Replies to post #347612 on Anavex Life Sciences Corp (AVXL)

[boi568]

I do think the controlled trial and the uncontrolled OLE are separate events, so yes.

How did the trial get reclassified? Well, the endpoint changes certainly were key. It may also be there were other externalities in the discussion, but an unfinished OLE might not have been one of them.

[Gernee20]

Boi has this right. One small thing to note is only one nda would be needed when applying for BOTH pediatric and adult Rett syndrome approval.

[Steady_T]

The OLE has two purposes. The primary is to aid in recruitment. The OLE tells people that if they volunteer for a trial and the drug is working for them they will be able to continue receiving it for a longer period of time. That also lets people know that if they are assigned to the placebo group and the drug is providing some benefit that they also can receive the drug and obtain the benefit.

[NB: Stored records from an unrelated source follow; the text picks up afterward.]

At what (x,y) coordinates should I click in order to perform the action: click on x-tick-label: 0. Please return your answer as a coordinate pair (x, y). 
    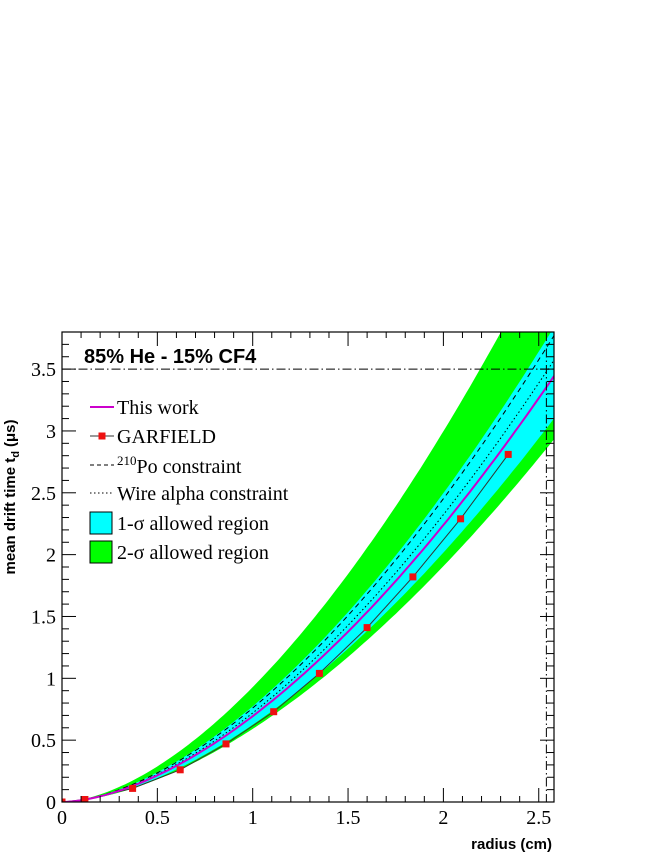
    Looking at the image, I should click on (62, 818).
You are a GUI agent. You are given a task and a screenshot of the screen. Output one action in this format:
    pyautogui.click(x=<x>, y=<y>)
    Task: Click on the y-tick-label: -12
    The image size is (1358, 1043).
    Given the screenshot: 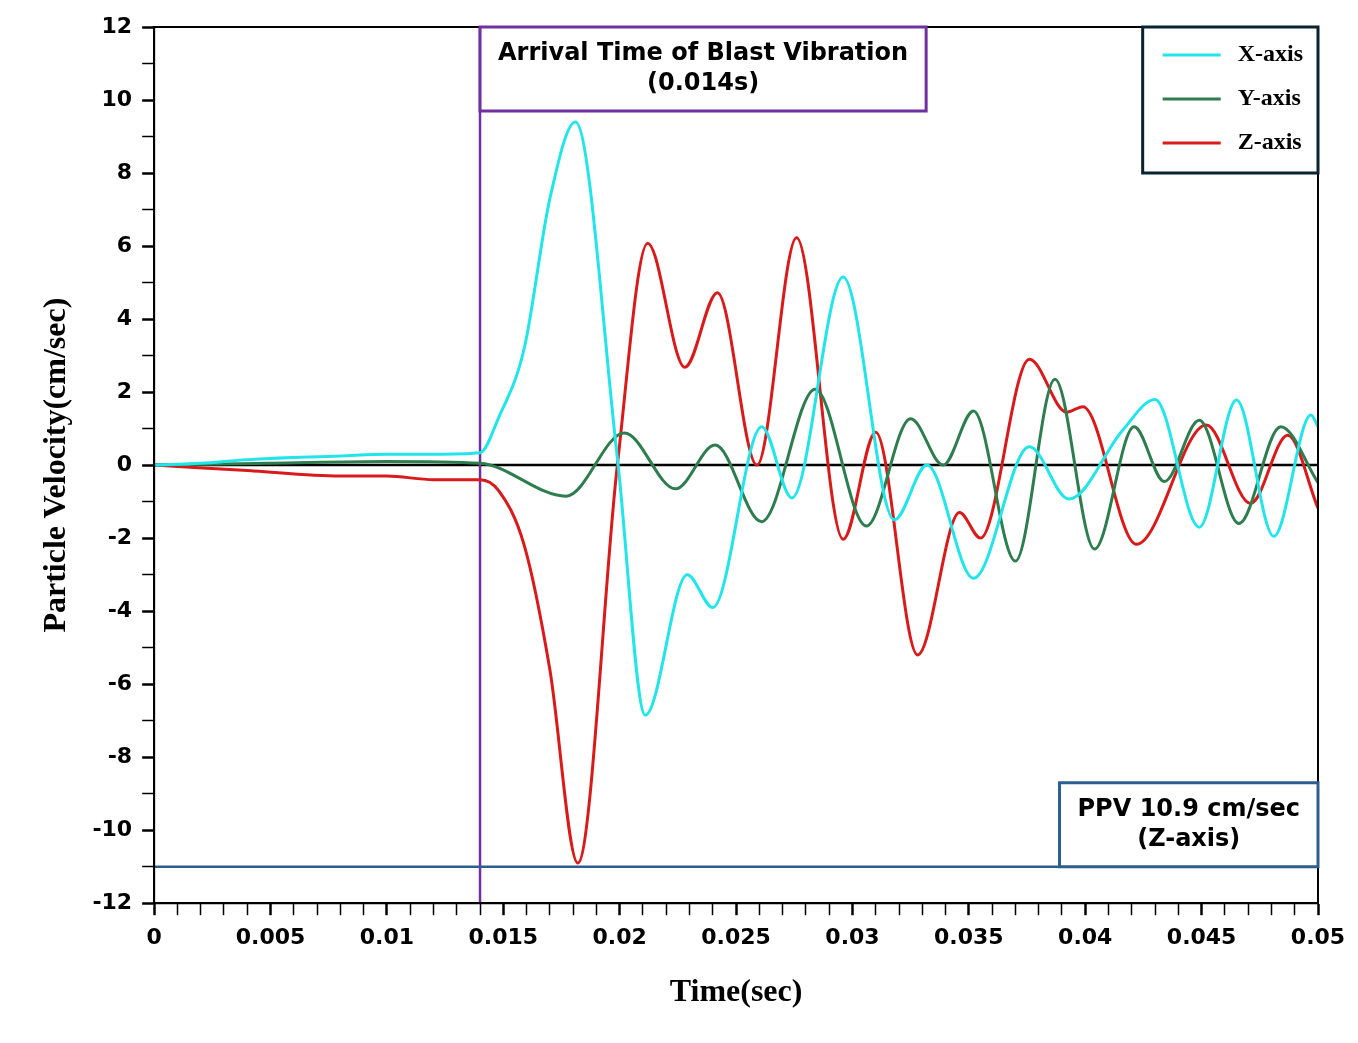 What is the action you would take?
    pyautogui.click(x=112, y=901)
    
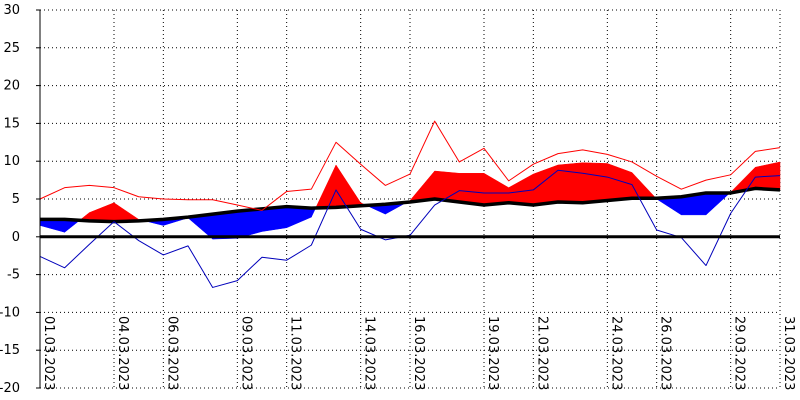  What do you see at coordinates (12, 86) in the screenshot?
I see `y-tick-label: 20` at bounding box center [12, 86].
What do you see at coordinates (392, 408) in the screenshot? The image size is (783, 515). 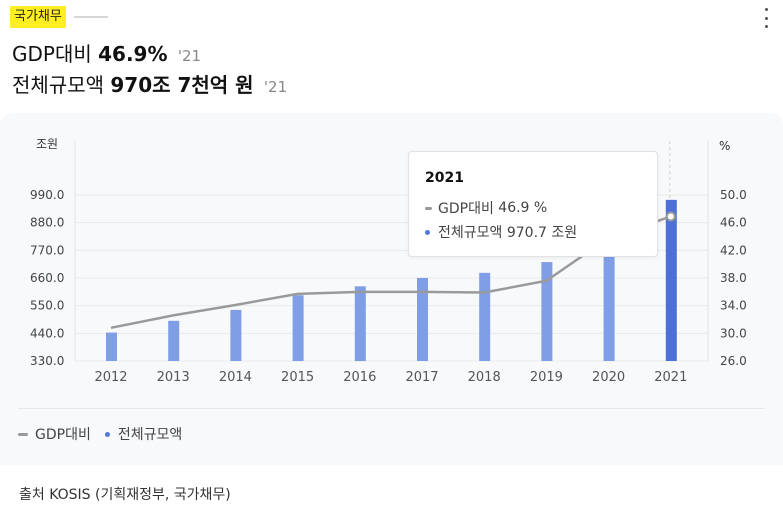 I see `legend-divider` at bounding box center [392, 408].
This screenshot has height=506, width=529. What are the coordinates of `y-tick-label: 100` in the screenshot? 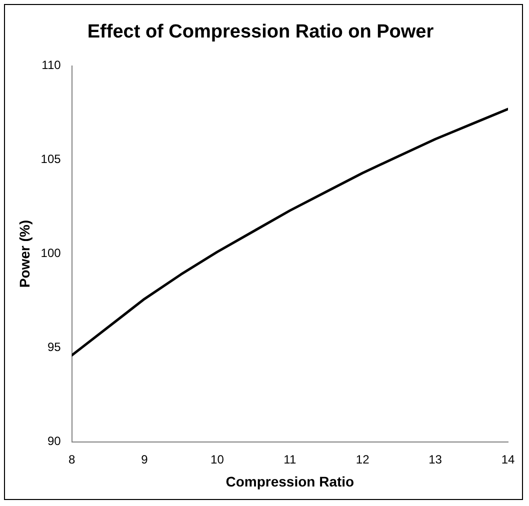 It's located at (51, 253).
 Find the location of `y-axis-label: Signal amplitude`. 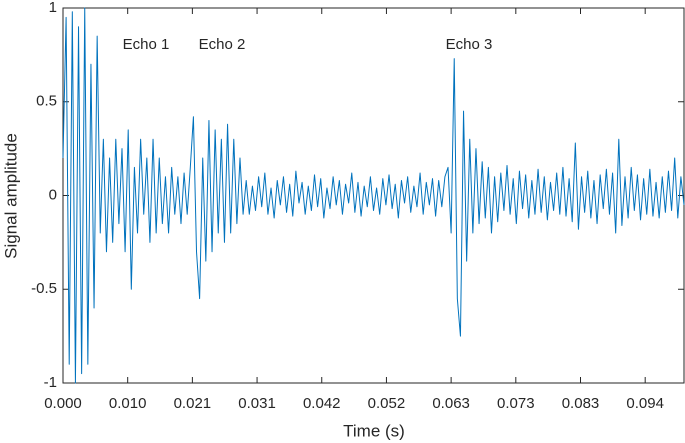

y-axis-label: Signal amplitude is located at coordinates (10, 196).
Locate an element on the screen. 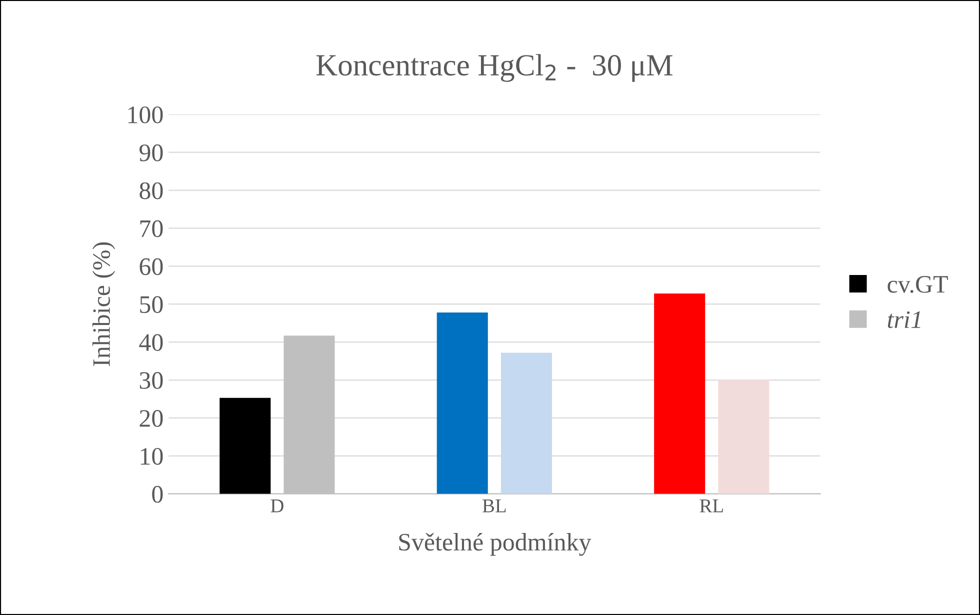  y-tick-label: 20 is located at coordinates (152, 418).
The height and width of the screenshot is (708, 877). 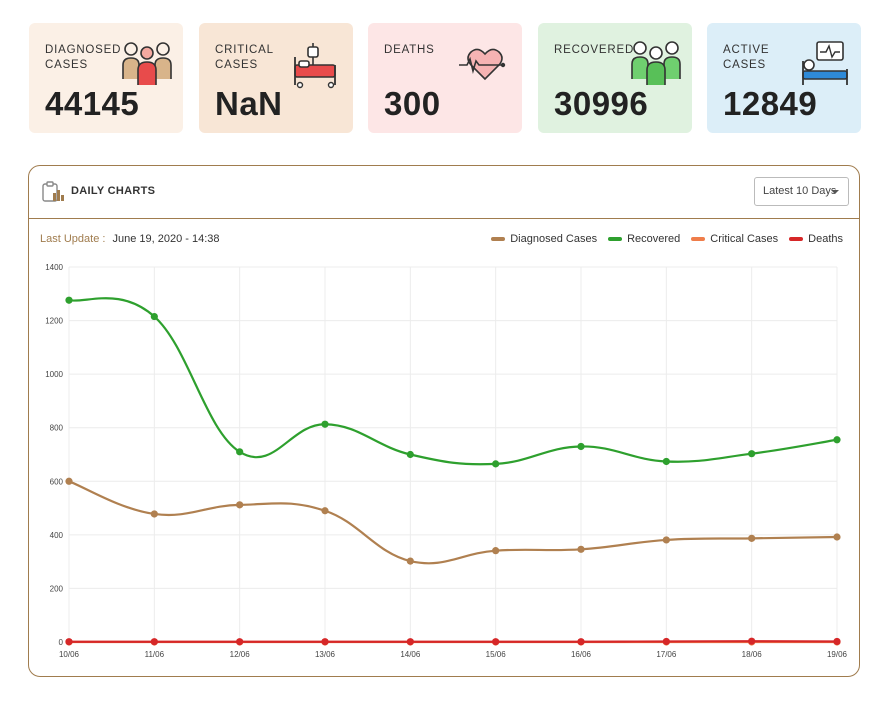 I want to click on legend-item-diagnosed: Diagnosed Cases, so click(x=544, y=239).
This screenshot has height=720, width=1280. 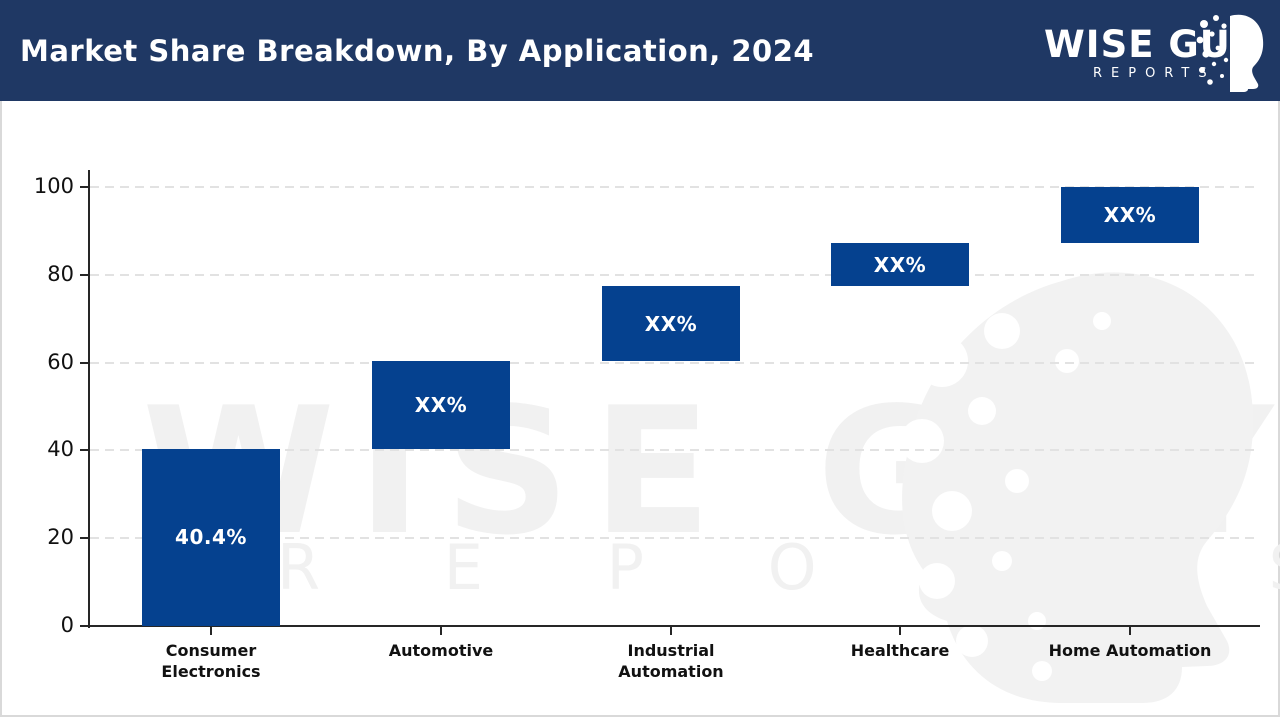 What do you see at coordinates (900, 650) in the screenshot?
I see `x-tick-label: Healthcare` at bounding box center [900, 650].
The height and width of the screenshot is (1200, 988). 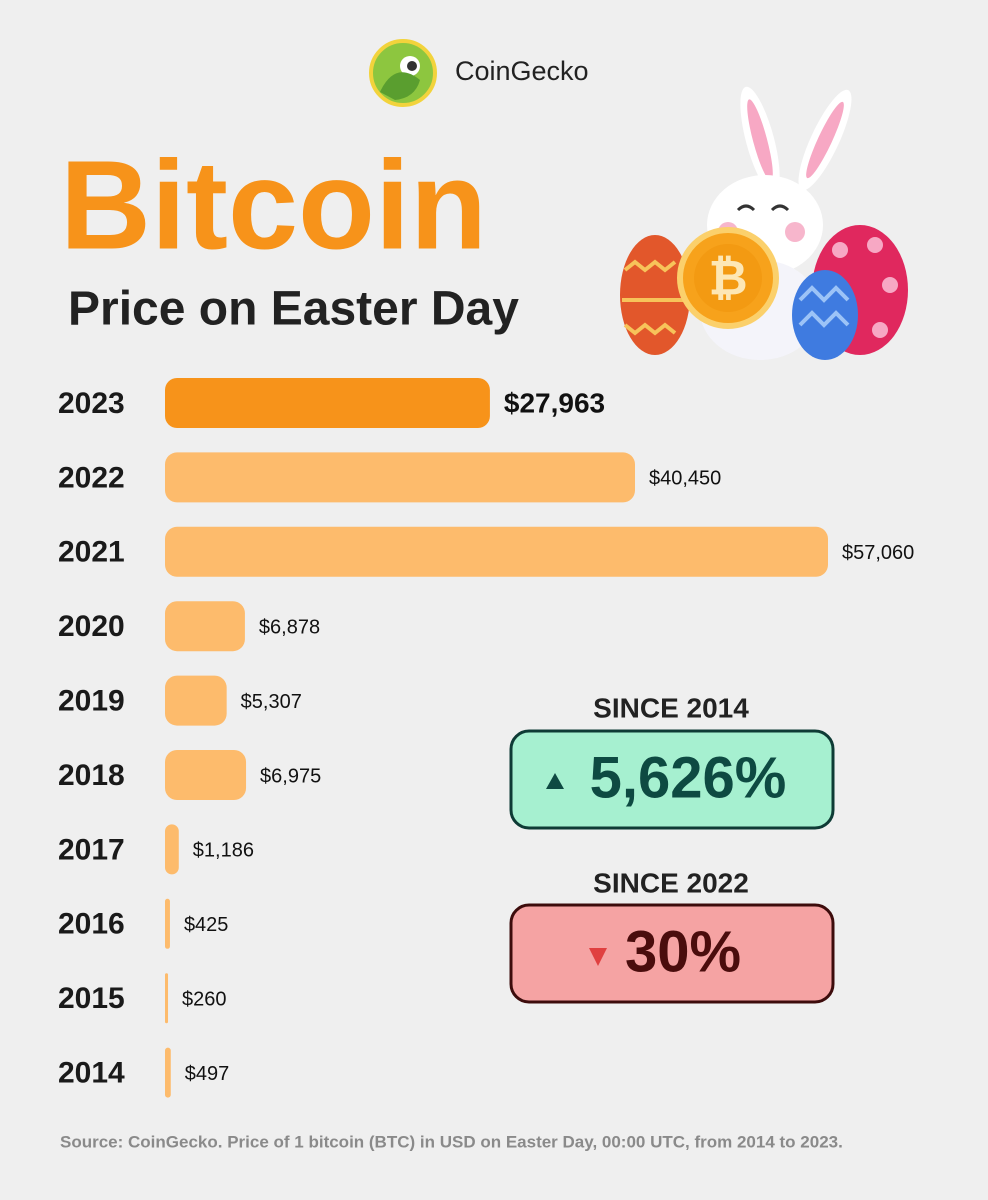 I want to click on value-label: $40,450, so click(x=685, y=479).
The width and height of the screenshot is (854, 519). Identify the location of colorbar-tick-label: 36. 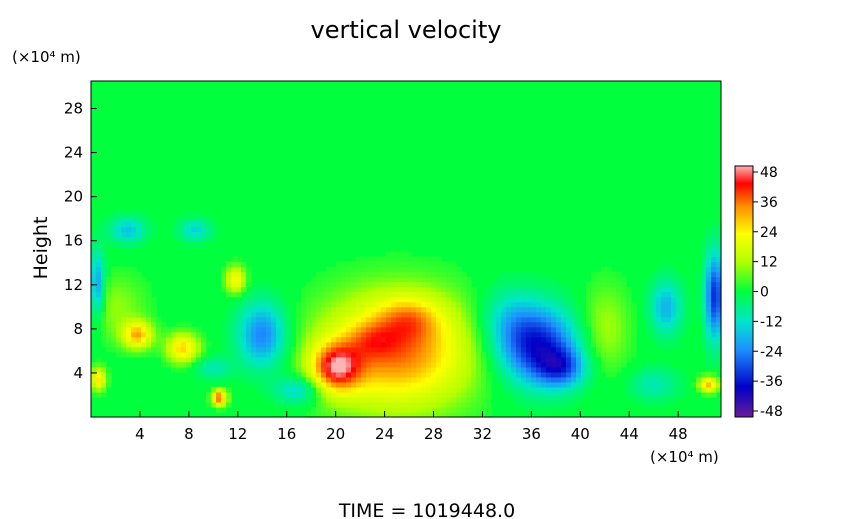
(769, 203).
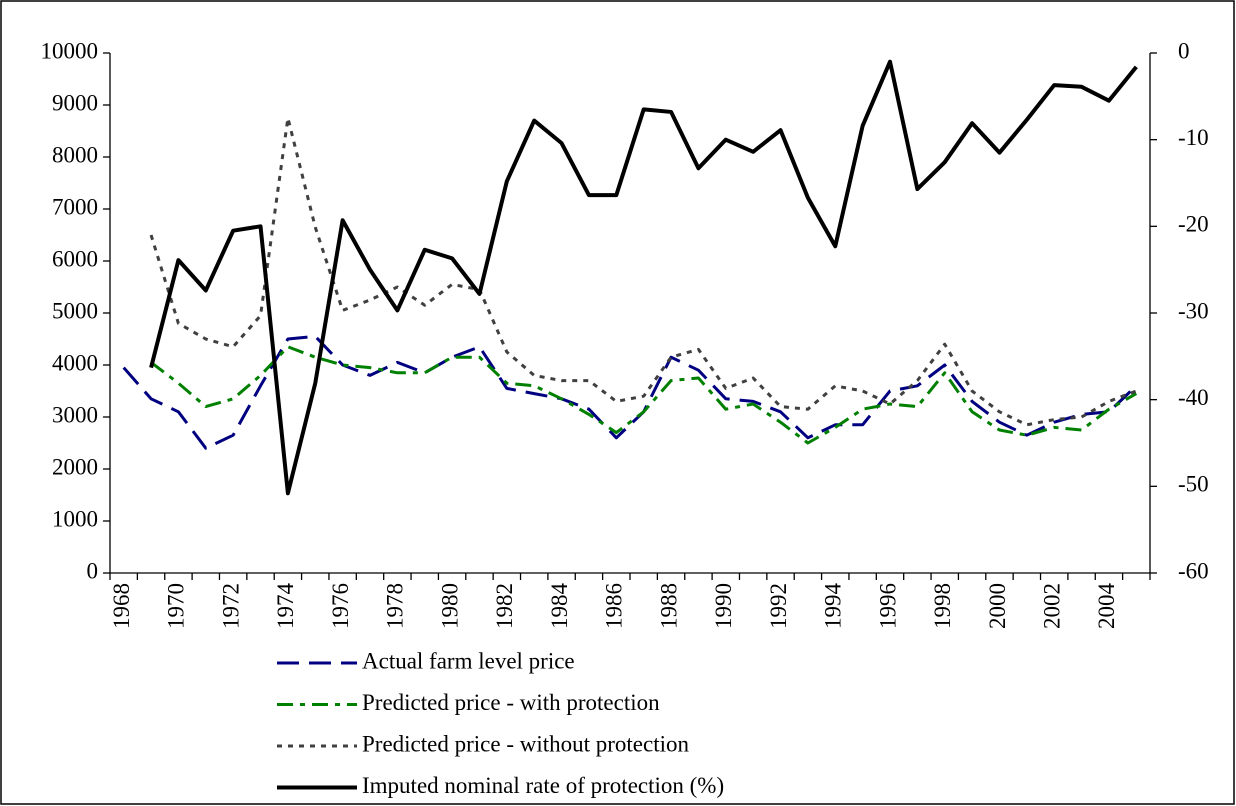 The image size is (1236, 806). Describe the element at coordinates (396, 606) in the screenshot. I see `x-tick-label: 1978` at that location.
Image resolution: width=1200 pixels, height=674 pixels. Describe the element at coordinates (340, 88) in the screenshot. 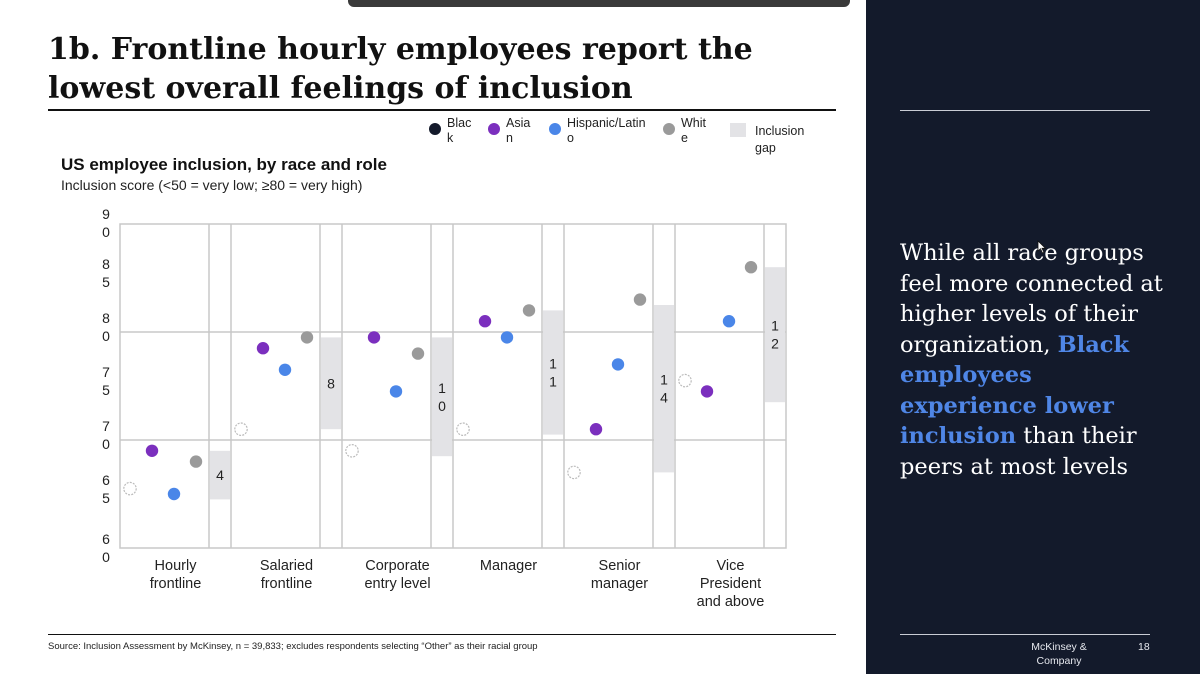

The second purpose is to obtain longer term data for the company, if the drug shows promise and people volunteer for the OLE. In the case of the AD trial the OLE continued for 5 years at the request of the people involved.

The OLE is an unblinded trial so it has considerably less value in proving efficacy. It does provide a comparison for people that were on the placebo and then are then receiving the drug. But that comparison is not as robust as the random assignment at the beginning of the trial. The reason is that with the knowledge that they are receiving the drug expectations can create confounds in the person receiving the drug and their care givers.